Embodiments of the present invention will be described in detail below. First, a description of the rotary forging machine will be given. Rotary forging machines that perform forming by the cutting motion of an upper die have been known for a long time, and only the main parts thereof are shown in FIG. This first
The main shaft 1 shown in the figure and the upper mold indenter 2 connected to the main shaft are mounted so as to move at an angle θ by a drive mechanism (not shown), and the lower mold 4 is not shown. It can move forward and backward with respect to the upper mold indenter 2 by means of an elevating and lowering mechanism.

In the lower die 4, numeral 7 is a knockout whose upper end surface constitutes a part of the bottom surface of the die engraving space 5. The knockout 7 is raised after completion of molding and is provided so as to push out the molded product.

The engraving space 5 of the lower mold 4 is carved opposite the pressure surface 3 at the tip of the upper mold indenter 2, and a desired spiral tooth pattern is formed on the outer periphery of the bottom thereof, as shown in FIG. The toothed part 6 is formed in an annular shape.

Next, the process of forming the spiral bevel gear will be explained.

The material 8 to be formed, which has been cut in advance to a predetermined volume or preformed after cutting, is inserted into the die carving space 5 as shown on the left side of FIG. 1, and then the lower die is raised.

At this time, the main shaft 2 is rotated in accordance with the helical direction toward the outside in the radial direction of the tooth trace, and as a result, the blank 8 is molded to fill the molding space as shown in FIG. 9.
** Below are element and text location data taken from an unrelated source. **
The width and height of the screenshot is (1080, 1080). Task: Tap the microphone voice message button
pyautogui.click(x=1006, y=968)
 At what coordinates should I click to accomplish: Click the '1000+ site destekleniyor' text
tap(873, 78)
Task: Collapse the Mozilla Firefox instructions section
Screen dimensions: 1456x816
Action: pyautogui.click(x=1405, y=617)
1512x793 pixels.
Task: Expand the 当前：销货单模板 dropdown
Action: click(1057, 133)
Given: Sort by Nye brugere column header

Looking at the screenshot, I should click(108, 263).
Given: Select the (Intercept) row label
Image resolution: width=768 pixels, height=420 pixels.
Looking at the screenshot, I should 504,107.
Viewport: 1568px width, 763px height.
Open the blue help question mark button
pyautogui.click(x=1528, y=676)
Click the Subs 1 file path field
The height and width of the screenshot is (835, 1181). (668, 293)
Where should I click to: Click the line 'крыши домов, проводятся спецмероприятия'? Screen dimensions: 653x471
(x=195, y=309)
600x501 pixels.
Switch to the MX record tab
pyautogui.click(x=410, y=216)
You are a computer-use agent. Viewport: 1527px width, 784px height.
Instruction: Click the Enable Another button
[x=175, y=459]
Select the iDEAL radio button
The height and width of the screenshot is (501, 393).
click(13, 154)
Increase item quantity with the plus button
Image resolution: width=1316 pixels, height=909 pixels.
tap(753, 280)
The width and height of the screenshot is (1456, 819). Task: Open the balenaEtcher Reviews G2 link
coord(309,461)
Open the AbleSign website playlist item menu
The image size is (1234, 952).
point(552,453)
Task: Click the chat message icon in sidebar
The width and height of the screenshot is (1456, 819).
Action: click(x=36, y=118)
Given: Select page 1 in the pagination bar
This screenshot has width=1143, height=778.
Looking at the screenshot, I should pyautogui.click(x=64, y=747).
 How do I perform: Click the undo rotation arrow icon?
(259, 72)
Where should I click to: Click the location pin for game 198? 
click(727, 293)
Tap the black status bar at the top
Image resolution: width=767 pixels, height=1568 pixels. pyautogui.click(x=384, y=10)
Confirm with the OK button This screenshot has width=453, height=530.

Note that the surface marked with 12 in FIG. 9 is the indenter contact surface that is in contact with the pressing surface 3 of the upper die indenter 2.

As described above, according to the present invention, the material to be formed is inserted between the upper mold indenter connected to the main shaft and the lower mold in which the toothed part is formed at the bottom of the mold engraving space opposite to the upper mold indenter. Then, since rotational forging is carried out by aligning the direction of rotation of the spindle with the radially outward helical direction of the tooth trace of the tooth profile, the spiral bevel can be formed without defects such as underfill or fog in the formed tooth part. Gears can be molded.

[Brief explanation of drawings]

Figure 1 is a sectional view of the main parts of a rotary forging machine. Figure 2 is an explanatory plan view of the die engraving space. Figure 3 is an explanatory diagram of a molded product molded by rotating the main shaft in the opposite direction to the direction of the tooth trace. FIG. 4 is an enlarged cross-sectional view taken along the line ■-■ in FIG. FIG. 5 is a reference diagram showing the external appearance at approximately the same position as FIG. 4, using a photograph. FIG. 6 is an explanatory diagram of a molded product molded with the main axis aligned with the twist direction of the tooth trace. Figure 7 is the pigeon-vu in Figure 6.
An enlarged sectional view showing the cross section. FIG. 8 is a reference diagram showing the external appearance at approximately the same position as FIG. 7, using a photograph. FIG. 9 is a sectional view of the spiral bevel gear after rotational molding. (Explanation of symbols) l... Main axis. 2... Upper die indenter. 3...Pressure surface. 4...Bottom mold. 5・・・・・・Mold engraving space. 6・・・・・・・・・
・Tooth mold part. 8 (8a, 8b)... Molded product. 9 (9a, 9b
)...Molded tooth part.

Claims (1)

[Claims] A material to be formed 8 is inserted between an upper mold indenter 2 connected to the main shaft 1 and a lower mold 4 in which a toothed part 6 is formed at the bottom of a mold engraving space 5 facing the upper mold indenter 2. A method for manufacturing a spiral bevel gear by a rotary forging method, characterized in that the rotational forging is performed by aligning the direction of one rotation of the main shaft with the radially outward helical direction of the tooth line of the tooth pattern portion 6.